By Robert W. Bethune
ART TIMES July/ August 2011

OPERA, DANCE, AND theater are coming in high-definition video versions to screens near you, or at least reasonably near  you. In fact, they’ve already done so.

I’ll be going to see the video version of Brian Bedford in The Importance of Being Earnest tomorrow night. I hope to catch the video version of Zoe Wanamaker in The Cherry Orchard later on this month. I’m sorry I missed the National Theater’s video versions last year. I’m sure there will be more of these offerings, and I’ll probably take in as many as I can.

What I won’t do is regard any of this as going to the theater, theater-going, theater attendance, enjoying theater, or anything of that kind.

I will regard it as going to the movies.

The essence of theater is the living presence of the performer. Read that again - the living presence of the performer. When it's up on a screen, it may be wonderful, but it is not theater. It's a movie. Where, how, when or why it was filmed doesn't matter. The fact is that it was filmed, and when we watch that film, it's a film, not live--not theater.

The key point is this: we've become so immersed in media that we no longer understand the difference between media and live experience. That's really, really sad. When Julie Borchard-Young, one of the leaders of the company that produced the Bedford project, says to Mark Kennedy of Backstage, "There's this extraordinary appetite for unique and special programs that goes beyond what the movie theaters are traditionally offering," she’s right. Lots of people who can’t or won’t go to see the live performance will happily go see the video version.

But then she tells him, "These shows are never designed to be a replacement. The nature of these HD presentations is such that it whets the appetite for theatergoers to re-engage in a really meaningful way in their local communities, particularly for those who cannot travel to New York for various reasons to catch a show during its run."

> **Directions**:
A) Duplicate the part of the essay on filmed theater that opens with the words containing "By Robert W." and closes with "already done so.".
B) Name every person the essay on filmed theater mentions by full name.
C) According to the essay on filmed theater, what is the essence of theater?
Work only from the essay on filmed theater.

> **Data shown**:
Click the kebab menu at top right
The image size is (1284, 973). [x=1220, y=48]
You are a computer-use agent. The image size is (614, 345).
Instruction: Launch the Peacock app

> **Answers**:
A)
By Robert W. Bethune
ART TIMES July/ August 2011

OPERA, DANCE, AND theater are coming in high-definition video versions to screens near you, or at least reasonably near  you. In fact, they’ve already done so.

B) Robert W. Bethune, Brian Bedford, Zoe Wanamaker, Julie Borchard-Young, Mark Kennedy

C) The living presence of the performer.